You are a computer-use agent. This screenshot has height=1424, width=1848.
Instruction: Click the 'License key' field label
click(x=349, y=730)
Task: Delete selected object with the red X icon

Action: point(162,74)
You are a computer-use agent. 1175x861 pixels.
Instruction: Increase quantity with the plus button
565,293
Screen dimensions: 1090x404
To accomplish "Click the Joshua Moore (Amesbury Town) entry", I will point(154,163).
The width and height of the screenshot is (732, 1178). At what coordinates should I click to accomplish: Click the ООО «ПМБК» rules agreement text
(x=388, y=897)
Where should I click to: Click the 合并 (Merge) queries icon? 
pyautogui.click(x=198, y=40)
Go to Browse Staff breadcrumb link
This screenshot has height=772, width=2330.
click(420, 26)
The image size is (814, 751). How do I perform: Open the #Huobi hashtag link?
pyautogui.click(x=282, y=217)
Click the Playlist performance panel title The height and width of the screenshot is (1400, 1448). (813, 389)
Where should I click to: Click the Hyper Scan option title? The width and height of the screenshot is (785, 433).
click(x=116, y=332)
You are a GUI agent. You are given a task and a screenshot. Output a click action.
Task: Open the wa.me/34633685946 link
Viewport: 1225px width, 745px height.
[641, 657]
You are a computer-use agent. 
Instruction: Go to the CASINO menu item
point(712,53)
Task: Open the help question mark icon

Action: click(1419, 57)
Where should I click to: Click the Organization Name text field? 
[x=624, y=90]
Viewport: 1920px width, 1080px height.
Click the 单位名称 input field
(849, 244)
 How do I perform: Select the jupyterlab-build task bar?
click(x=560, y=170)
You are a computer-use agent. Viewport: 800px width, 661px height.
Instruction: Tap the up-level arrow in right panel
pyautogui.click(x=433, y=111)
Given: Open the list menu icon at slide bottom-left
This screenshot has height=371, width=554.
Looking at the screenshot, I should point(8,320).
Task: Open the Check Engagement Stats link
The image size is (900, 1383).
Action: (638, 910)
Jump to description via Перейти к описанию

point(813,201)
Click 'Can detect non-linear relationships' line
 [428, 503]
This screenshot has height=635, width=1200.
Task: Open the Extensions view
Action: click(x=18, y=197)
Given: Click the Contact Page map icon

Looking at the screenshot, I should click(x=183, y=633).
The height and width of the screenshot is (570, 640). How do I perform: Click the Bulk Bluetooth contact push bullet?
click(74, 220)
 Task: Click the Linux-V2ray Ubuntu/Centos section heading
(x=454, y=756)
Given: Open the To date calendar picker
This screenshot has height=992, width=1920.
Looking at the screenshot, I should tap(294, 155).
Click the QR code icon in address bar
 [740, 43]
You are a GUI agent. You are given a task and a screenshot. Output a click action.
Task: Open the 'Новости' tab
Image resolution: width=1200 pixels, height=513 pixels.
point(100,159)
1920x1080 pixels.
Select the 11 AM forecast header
▬▬▬▬▬▬
* _WHAT IS NEEDED_
What is needed is a full, exact copy of the records.

* _COMPLETED TASK_
You are a computer-use agent. This screenshot has height=1424, width=1848.
Instruction: Click the 'License key' field label
click(x=349, y=730)
Task: Delete selected object with the red X icon

Action: point(162,74)
You are a computer-use agent. 1175x861 pixels.
Instruction: Increase quantity with the plus button
565,293
Screen dimensions: 1090x404
To accomplish "Click the Joshua Moore (Amesbury Town) entry", I will point(154,163).
The width and height of the screenshot is (732, 1178). At what coordinates should I click to accomplish: Click the ООО «ПМБК» rules agreement text
(x=388, y=897)
Where should I click to: Click the 合并 (Merge) queries icon? 
pyautogui.click(x=198, y=40)
Go to Browse Staff breadcrumb link
This screenshot has height=772, width=2330.
click(420, 26)
The image size is (814, 751). How do I perform: Open the #Huobi hashtag link?
pyautogui.click(x=282, y=217)
Click the Playlist performance panel title The height and width of the screenshot is (1400, 1448). (813, 389)
Where should I click to: Click the Hyper Scan option title? The width and height of the screenshot is (785, 433).
click(x=116, y=332)
You are a GUI agent. You are given a task and a screenshot. Output a click action.
Task: Open the wa.me/34633685946 link
Viewport: 1225px width, 745px height.
[641, 657]
You are a computer-use agent. 
Instruction: Go to the CASINO menu item
point(712,53)
Task: Open the help question mark icon

Action: click(1419, 57)
Where should I click to: Click the Organization Name text field? 
[x=624, y=90]
Viewport: 1920px width, 1080px height.
Click the 单位名称 input field
(849, 244)
 How do I perform: Select the jupyterlab-build task bar?
click(x=560, y=170)
You are a computer-use agent. Viewport: 800px width, 661px height.
Instruction: Tap the up-level arrow in right panel
pyautogui.click(x=433, y=111)
Given: Open the list menu icon at slide bottom-left
This screenshot has height=371, width=554.
Looking at the screenshot, I should point(8,320).
Task: Open the Check Engagement Stats link
The image size is (900, 1383).
Action: (638, 910)
Jump to description via Перейти к описанию

point(813,201)
Click 'Can detect non-linear relationships' line
 [428, 503]
This screenshot has height=635, width=1200.
Task: Open the Extensions view
Action: click(x=18, y=197)
Given: Click the Contact Page map icon

Looking at the screenshot, I should click(x=183, y=633).
The height and width of the screenshot is (570, 640). How do I perform: Click the Bulk Bluetooth contact push bullet?
click(74, 220)
 Task: Click the Linux-V2ray Ubuntu/Centos section heading
(x=454, y=756)
Given: Open the To date calendar picker
This screenshot has height=992, width=1920.
Looking at the screenshot, I should tap(294, 155).
Click the QR code icon in address bar
 [740, 43]
You are a GUI agent. You are given a task and a screenshot. Output a click action.
Task: Open the 'Новости' tab
Image resolution: width=1200 pixels, height=513 pixels.
point(100,159)
1920x1080 pixels.
Select the 11 AM forecast header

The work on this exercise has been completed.